Data extracts: Begin

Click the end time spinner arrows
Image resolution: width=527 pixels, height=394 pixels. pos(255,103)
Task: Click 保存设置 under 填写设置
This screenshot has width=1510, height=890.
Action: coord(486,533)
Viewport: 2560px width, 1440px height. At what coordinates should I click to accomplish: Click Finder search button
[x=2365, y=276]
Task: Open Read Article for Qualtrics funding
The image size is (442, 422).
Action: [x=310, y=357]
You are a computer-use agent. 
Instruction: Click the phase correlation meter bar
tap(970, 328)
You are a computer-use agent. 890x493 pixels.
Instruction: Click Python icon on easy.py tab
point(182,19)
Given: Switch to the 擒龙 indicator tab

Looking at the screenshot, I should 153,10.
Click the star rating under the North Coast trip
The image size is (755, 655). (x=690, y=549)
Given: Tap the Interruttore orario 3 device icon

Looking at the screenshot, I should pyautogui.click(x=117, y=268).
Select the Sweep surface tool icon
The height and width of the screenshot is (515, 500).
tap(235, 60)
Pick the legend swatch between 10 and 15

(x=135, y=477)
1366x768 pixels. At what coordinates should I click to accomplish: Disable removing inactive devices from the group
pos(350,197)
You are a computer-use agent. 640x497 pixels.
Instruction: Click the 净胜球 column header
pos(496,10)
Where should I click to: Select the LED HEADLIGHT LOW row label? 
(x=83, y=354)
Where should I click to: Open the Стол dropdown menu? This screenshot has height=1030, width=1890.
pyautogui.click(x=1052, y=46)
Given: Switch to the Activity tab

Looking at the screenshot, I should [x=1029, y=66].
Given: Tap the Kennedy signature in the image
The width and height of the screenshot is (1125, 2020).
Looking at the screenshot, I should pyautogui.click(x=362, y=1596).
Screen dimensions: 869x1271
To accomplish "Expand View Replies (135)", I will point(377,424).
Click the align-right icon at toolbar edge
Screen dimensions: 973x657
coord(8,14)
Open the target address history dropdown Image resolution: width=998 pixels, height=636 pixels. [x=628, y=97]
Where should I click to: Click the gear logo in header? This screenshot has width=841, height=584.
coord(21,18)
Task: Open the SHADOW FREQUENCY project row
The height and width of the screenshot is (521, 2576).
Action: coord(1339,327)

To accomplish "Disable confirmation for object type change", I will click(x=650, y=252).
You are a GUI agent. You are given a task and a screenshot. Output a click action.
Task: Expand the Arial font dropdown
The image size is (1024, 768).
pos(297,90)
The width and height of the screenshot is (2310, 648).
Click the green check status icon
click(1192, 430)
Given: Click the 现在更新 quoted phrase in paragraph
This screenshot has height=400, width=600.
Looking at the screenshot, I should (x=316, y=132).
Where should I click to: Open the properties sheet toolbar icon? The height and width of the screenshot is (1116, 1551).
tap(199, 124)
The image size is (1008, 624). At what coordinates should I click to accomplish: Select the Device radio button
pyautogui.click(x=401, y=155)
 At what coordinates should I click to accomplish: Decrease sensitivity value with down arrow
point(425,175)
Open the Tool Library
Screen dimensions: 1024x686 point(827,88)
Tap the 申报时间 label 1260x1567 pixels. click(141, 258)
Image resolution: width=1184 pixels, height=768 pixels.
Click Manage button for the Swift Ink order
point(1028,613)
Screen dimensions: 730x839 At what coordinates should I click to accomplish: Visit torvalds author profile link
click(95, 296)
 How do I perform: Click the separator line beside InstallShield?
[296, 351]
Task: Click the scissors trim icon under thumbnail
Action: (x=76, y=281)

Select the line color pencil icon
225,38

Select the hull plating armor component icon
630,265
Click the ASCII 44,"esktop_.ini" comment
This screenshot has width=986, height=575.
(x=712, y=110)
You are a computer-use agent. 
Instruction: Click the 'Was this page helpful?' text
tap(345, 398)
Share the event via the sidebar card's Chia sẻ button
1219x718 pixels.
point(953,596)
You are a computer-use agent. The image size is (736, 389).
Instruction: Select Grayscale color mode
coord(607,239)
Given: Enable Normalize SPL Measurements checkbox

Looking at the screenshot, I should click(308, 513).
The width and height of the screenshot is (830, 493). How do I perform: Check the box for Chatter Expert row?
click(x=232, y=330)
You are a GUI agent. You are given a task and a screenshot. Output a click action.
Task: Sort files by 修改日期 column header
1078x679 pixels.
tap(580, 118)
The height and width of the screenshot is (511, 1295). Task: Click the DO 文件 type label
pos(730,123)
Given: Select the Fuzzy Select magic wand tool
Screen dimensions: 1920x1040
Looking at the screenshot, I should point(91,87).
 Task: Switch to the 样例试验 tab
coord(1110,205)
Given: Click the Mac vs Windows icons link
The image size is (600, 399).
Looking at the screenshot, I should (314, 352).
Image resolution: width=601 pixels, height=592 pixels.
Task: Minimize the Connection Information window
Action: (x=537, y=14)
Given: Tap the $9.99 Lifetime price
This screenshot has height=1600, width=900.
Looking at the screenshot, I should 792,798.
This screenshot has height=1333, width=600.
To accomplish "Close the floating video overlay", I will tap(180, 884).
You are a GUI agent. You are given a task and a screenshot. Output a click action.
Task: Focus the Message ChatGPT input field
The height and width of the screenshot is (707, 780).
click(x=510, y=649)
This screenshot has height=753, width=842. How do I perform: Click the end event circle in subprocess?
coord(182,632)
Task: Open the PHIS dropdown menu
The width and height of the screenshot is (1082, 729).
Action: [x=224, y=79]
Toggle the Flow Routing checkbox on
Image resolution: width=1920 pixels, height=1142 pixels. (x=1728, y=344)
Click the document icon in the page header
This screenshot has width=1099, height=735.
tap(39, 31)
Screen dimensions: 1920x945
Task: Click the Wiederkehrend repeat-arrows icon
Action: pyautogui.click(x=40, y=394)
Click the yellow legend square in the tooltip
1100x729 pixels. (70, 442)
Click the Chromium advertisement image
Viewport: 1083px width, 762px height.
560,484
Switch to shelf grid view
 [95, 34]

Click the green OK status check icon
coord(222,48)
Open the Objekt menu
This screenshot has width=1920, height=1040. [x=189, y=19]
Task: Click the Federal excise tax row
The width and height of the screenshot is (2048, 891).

Data extracts: End

Exercise prompt: Where a line above includes "Expand", copy that line.

Task result:
To accomplish "Expand View Replies (135)", I will point(377,424).
Task: Expand the Arial font dropdown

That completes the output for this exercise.